Exercise description: Return, from the material below, each line in which the word "computer" is present.

Task input:

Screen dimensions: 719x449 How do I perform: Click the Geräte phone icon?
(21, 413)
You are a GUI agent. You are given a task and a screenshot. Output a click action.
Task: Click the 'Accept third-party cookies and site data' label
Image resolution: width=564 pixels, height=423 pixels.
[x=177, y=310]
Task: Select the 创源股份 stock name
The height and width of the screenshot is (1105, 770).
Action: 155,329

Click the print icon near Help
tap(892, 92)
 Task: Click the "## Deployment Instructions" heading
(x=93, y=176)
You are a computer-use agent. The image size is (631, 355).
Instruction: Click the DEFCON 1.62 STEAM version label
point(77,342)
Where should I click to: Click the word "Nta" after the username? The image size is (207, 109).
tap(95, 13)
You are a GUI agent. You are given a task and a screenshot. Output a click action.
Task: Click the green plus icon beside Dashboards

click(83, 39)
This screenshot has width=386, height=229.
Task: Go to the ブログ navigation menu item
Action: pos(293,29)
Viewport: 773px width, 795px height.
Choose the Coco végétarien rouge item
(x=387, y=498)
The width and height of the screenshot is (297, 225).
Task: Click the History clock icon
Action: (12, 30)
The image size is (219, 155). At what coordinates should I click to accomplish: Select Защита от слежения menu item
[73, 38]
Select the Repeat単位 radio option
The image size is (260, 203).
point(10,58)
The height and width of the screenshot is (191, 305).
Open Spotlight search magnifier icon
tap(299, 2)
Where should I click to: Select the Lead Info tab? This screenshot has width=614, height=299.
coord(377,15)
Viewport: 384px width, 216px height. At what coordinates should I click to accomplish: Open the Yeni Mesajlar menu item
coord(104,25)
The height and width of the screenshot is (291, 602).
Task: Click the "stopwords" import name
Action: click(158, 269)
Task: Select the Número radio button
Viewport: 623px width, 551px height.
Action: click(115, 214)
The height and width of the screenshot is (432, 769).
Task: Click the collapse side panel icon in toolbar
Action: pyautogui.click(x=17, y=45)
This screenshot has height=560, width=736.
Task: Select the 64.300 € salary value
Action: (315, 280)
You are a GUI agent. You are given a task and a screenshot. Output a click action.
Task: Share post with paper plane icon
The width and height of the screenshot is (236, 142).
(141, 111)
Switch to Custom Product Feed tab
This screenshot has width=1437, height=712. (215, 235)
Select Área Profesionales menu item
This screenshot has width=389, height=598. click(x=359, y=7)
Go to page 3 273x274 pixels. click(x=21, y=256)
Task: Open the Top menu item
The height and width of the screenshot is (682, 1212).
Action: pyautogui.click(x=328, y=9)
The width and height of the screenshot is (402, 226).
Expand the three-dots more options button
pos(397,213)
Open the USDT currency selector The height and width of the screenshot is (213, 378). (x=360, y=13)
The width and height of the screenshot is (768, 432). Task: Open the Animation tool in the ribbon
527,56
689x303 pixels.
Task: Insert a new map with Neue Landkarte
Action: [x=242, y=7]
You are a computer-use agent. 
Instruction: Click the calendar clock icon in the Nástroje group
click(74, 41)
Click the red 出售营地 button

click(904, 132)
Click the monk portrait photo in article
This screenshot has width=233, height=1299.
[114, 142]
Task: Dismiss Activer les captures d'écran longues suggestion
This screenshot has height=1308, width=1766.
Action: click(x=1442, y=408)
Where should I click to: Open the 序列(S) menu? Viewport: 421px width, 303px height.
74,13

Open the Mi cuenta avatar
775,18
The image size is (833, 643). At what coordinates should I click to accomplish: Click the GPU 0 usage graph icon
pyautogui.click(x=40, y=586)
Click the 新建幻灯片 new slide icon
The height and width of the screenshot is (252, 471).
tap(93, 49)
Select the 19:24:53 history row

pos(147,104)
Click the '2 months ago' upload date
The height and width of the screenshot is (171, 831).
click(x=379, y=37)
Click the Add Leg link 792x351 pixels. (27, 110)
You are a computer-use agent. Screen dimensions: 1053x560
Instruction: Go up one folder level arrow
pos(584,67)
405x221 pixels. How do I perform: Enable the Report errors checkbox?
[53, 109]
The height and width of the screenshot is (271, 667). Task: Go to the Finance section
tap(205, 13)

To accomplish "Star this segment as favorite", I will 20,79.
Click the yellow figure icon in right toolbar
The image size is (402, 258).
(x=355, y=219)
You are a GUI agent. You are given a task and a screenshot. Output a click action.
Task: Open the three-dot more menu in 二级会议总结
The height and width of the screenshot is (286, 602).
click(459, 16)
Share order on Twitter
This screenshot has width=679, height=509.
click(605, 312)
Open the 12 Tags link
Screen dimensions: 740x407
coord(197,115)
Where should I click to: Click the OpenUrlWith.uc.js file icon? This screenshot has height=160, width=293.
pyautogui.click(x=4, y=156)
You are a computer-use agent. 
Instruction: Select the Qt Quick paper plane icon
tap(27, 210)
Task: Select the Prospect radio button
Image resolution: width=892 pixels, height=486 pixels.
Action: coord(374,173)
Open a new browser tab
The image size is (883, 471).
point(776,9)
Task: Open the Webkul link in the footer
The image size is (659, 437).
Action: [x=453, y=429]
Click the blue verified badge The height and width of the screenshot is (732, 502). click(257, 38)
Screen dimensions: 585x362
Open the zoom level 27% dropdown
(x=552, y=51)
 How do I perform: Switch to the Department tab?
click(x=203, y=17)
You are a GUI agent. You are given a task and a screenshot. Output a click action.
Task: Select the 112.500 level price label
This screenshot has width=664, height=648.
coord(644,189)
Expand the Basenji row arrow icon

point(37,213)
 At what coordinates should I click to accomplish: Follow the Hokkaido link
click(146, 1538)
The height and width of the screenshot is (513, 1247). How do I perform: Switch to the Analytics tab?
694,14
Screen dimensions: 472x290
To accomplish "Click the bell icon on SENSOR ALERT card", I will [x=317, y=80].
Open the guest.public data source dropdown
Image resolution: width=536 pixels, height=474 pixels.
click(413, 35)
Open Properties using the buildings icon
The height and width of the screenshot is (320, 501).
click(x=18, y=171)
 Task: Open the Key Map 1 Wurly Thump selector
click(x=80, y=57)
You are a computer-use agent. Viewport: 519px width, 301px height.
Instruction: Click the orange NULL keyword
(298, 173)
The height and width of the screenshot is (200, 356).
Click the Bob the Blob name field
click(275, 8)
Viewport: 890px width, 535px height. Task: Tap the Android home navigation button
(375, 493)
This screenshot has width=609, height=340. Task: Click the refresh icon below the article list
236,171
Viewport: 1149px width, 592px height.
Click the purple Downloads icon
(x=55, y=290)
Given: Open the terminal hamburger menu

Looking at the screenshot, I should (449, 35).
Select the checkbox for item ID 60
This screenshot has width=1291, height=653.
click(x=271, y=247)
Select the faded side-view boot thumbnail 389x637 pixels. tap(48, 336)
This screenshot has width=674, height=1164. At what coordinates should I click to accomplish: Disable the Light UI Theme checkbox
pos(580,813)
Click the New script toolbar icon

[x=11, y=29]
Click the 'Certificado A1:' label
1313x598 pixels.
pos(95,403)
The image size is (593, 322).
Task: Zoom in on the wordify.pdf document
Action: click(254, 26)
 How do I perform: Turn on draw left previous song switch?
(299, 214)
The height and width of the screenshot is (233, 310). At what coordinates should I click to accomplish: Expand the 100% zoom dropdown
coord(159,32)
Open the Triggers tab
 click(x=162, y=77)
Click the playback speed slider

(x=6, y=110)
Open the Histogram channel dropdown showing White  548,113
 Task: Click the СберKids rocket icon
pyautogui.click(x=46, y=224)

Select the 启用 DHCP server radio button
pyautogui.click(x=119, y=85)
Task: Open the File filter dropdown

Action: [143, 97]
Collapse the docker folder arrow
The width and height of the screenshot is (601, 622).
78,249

Your solution:
You are a computer-use agent. The image size is (631, 355).
You are a computer-use agent. 
You are a computer-use agent. Screen dimensions: 1053x560
You are a computer-use agent. 
You are a computer-use agent. Viewport: 519px width, 301px height.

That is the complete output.